2. **Figure out how much the beam *grows* in size on the wall:**
* Imagine a triangle from the laser to the wall. The extra *radius* (half the width) the beam gains on the wall is simply the "spread angle" multiplied by the "distance to the wall".
* Extra radius = $L \times \theta = 100 \text{ m} \times 0.0002573 \text{ radians} = 0.02573 \text{ m}$
* Since we want the *diameter* (the full width), we need to double this extra radius:
* Extra diameter = $2 \times 0.02573 \text{ m} = 0.05146 \text{ m}$

3. **Convert to millimeters and add it to the original size:**
* It's easier to think about sizes in millimeters since the laser started at 3.0 mm.
* $0.05146 \text{ meters}$ is the same as $51.46 \text{ millimeters}$ (since there are 1000 mm in a meter).
* The beam started at $3.0 \text{ mm}$.
* It grew by about $51.46 \text{ mm}$.
* So, the total size of the circle of light on the wall is $3.0 \text{ mm} + 51.46 \text{ mm} = 54.46 \text{ mm}$.

4. **Round to a reasonable number:**
* Since the original diameter was given with one decimal place (3.0 mm), I'll round my answer to one decimal place too.
* $54.46 \text{ mm}$ rounded to one decimal place is $54.5 \text{ mm}$.

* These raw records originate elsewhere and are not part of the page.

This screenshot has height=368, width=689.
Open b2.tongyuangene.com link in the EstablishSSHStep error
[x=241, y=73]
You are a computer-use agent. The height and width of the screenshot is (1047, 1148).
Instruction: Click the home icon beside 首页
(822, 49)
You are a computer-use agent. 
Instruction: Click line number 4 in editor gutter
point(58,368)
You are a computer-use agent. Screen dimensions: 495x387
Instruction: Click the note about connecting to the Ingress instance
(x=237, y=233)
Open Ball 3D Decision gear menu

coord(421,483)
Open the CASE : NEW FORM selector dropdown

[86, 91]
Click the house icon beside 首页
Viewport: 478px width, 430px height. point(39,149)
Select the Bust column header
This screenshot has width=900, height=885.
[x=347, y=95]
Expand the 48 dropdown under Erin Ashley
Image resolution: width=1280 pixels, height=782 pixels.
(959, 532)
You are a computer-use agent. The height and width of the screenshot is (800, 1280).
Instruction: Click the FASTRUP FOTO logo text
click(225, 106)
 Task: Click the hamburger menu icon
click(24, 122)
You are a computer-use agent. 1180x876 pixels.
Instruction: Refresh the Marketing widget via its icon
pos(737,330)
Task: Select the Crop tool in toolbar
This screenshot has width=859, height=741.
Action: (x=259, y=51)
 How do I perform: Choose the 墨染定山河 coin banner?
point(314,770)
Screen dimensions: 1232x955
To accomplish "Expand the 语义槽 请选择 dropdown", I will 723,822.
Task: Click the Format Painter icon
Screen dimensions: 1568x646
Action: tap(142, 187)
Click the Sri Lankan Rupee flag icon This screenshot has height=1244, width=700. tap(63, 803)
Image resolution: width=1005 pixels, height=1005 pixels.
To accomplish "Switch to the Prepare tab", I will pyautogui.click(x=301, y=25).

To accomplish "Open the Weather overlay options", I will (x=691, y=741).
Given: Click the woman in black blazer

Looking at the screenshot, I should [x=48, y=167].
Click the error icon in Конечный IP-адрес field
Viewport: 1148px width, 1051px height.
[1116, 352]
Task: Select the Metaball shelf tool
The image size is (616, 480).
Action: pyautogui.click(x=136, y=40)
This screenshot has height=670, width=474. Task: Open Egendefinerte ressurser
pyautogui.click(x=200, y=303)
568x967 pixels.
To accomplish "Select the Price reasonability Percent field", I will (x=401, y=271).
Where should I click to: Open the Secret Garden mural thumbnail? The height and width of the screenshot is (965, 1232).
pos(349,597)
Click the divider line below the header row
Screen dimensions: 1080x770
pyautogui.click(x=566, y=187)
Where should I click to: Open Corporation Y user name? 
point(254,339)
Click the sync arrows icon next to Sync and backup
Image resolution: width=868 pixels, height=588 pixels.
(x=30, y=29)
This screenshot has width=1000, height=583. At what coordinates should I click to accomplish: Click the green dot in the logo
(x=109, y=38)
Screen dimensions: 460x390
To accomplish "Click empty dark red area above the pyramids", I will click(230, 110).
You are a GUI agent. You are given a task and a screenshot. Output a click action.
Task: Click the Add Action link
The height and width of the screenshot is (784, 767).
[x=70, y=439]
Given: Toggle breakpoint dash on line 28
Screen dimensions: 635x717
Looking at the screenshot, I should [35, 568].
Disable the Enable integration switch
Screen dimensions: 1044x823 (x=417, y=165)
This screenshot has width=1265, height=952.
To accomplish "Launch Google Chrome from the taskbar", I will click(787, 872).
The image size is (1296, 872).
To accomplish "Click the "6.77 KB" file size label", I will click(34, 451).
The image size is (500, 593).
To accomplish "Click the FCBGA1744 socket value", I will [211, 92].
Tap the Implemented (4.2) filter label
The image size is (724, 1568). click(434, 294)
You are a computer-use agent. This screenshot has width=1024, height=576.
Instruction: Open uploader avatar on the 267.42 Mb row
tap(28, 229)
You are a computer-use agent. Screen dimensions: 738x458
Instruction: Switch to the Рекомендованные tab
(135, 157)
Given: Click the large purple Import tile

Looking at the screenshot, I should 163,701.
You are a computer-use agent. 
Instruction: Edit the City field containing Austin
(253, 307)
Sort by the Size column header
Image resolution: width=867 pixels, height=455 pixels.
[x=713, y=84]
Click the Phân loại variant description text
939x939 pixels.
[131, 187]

So, the tiny laser beam will spread out to be about 54.5 millimeters wide on the wall, which is bigger than a golf ball!

Alternative answer

Answer: 54.5 mm Explain
This is a question about <light spreading out (diffraction)>. The solving step is:

1. **Figure out how much the light beam spreads per unit distance (angular divergence):** Even perfect light beams spread a little. For a beam going through a small opening (like a laser coming out), this spread is called diffraction. There's a special rule for how much it spreads, especially when it's "diffraction limited." We use the formula:
* Half-angle spread ($\theta$) = $1.22 \times \frac{\text{wavelength of light}(\lambda)}{\text{initial beam diameter}(D)}$
* $\lambda = 632.8 \mathrm{nm} = 632.8 \times 10^{-9} \mathrm{m}$
* $D = 3.0 \mathrm{mm} = 3.0 \times 10^{-3} \mathrm{m}$
* So, $\theta = 1.22 \times \frac{632.8 \times 10^{-9} \mathrm{m}}{3.0 \times 10^{-3} \mathrm{m}} \approx 2.5734 \times 10^{-4} \mathrm{radians}$.
* This $\theta$ is like the angle from the center of the beam to its edge as it spreads.

2. **Calculate the total spread due to diffraction:** Since $\theta$ is a "half-angle" (from the center to one edge of the spreading light), the *full* angular spread is $2 \times \theta$. To find how much bigger the beam gets because of this spread when it hits the wall, we multiply the full angular spread by the distance to the wall.
* Distance to wall ($L$) = $100 \mathrm{m}$
* Increase in diameter from spread = $2 \times \theta \times L$
* Increase in diameter = $2 \times (2.5734 \times 10^{-4} \mathrm{radians}) \times 100 \mathrm{m}$
* Increase in diameter $\approx 0.051468 \mathrm{m} = 51.468 \mathrm{mm}$.

3. **Add the initial beam size to the spread:** The laser beam started out as $3.0 \mathrm{mm}$ wide. So, the final size of the light circle on the wall is its original size plus how much it spread out.
* Initial beam diameter = $3.0 \mathrm{mm}$
* Total circle diameter = Initial beam diameter + Increase in diameter from spread
* Total circle diameter = $3.0 \mathrm{mm} + 51.468 \mathrm{mm} = 54.468 \mathrm{mm}$.

4. **Round to a reasonable number of significant figures:** Since the original numbers (3.0 mm, 100 m) have about 2 or 3 significant figures, we can round our answer to 3 significant figures.
* Total circle diameter $\approx 54.5 \mathrm{mm}$.